The interesting architectural piece is the Cloudflare Pages Functions layer. For SEO, I needed server-side rendering of the amp pages - Googlebot doesn't wait around for React to hydrate. CF Pages Functions runs at the edge and serves pre-rendered HTML for bots while SPA-routing normally for users. No Node.js. No Vercel. Runs in a V8 isolate at Cloudflare's edge nodes.
A/B testing for the landing page works the same way - a single middleware function intercepts requests to /, assigns a variant cookie, and PostHog tracks the assignment event on first mount. No third-party A/B tool. Zero cost.
What It Actually Is
Tens of thousands of amp schematics. Component value extraction via vision AI. Deterministic circuit math for frequency response. Neural amp model behavioral matching. Per-device parameter synthesis. Web MIDI SysEx transport to real hardware.

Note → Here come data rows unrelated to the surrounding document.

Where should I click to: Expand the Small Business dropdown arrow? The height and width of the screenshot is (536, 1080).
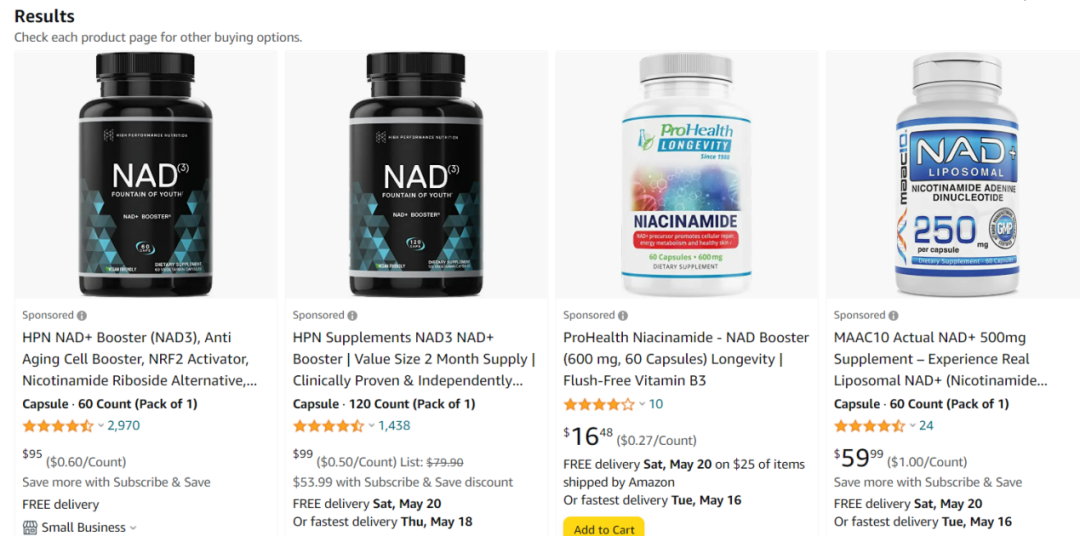tap(133, 528)
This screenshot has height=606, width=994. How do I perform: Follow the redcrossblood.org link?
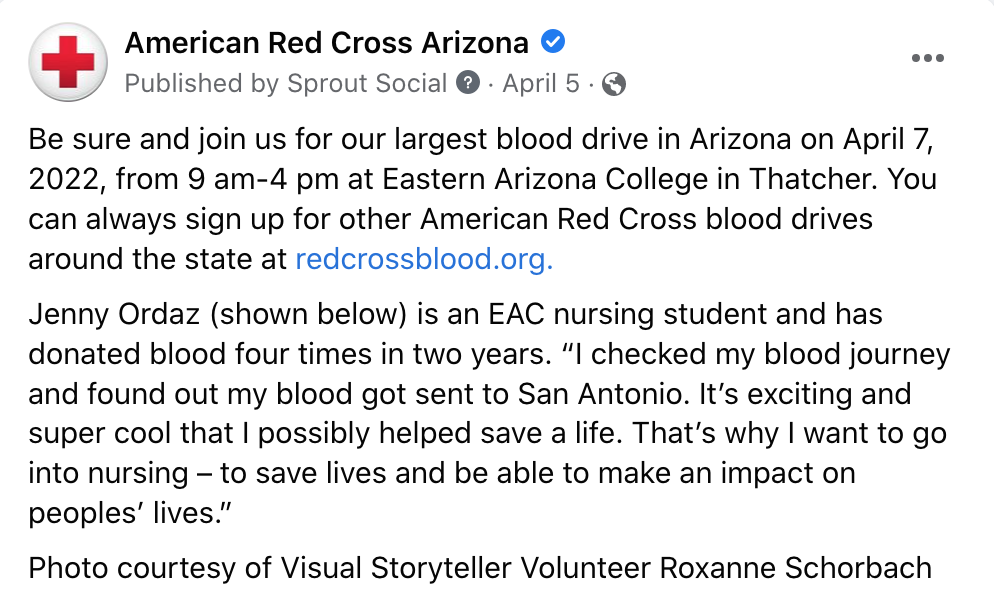(424, 259)
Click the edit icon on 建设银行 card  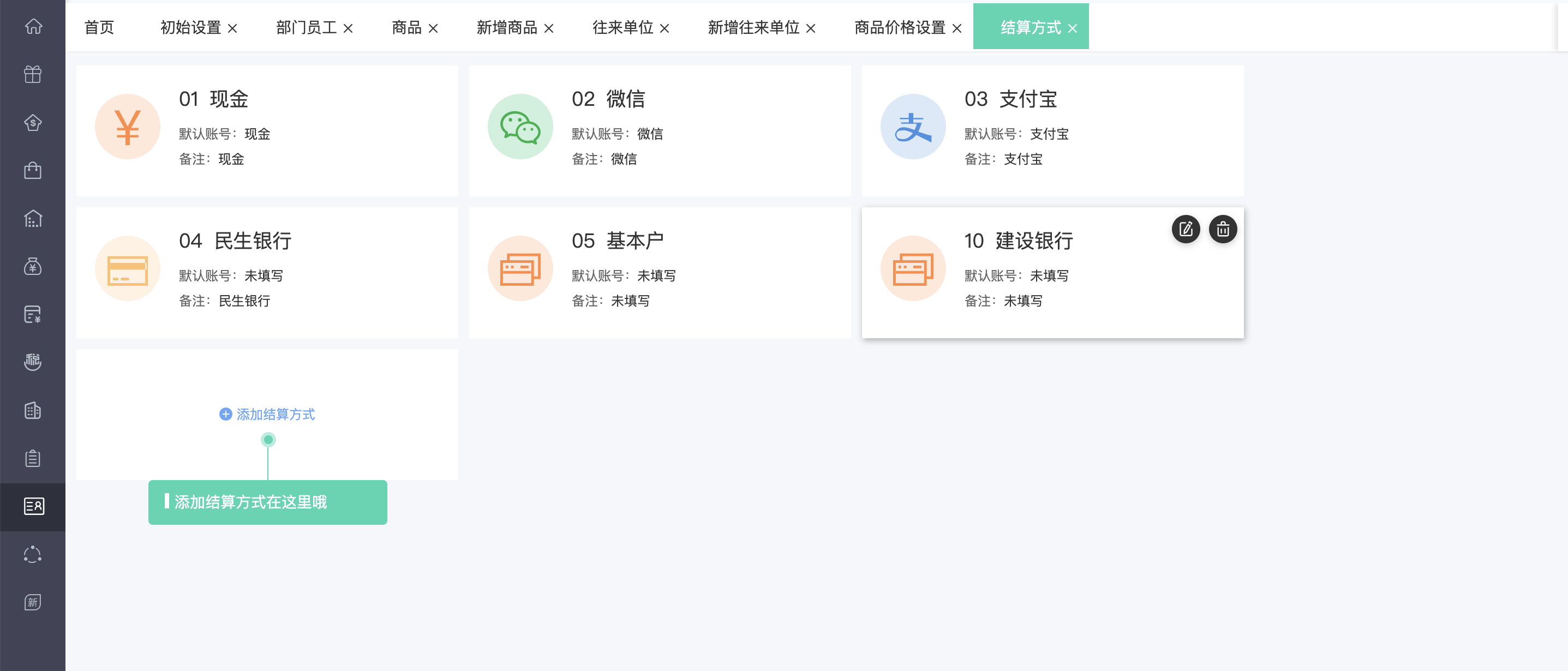point(1185,230)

It's a long path between "I want a good Plexi preset" and getting one. But at the end of it, the preset is grounded in something real - the same physics that made the original amp sound the way it did out of the box.
There are 5,040 amps in the library today. Most of them you've never heard of. Some of them haven't been in production for 60 years. They all have presets now.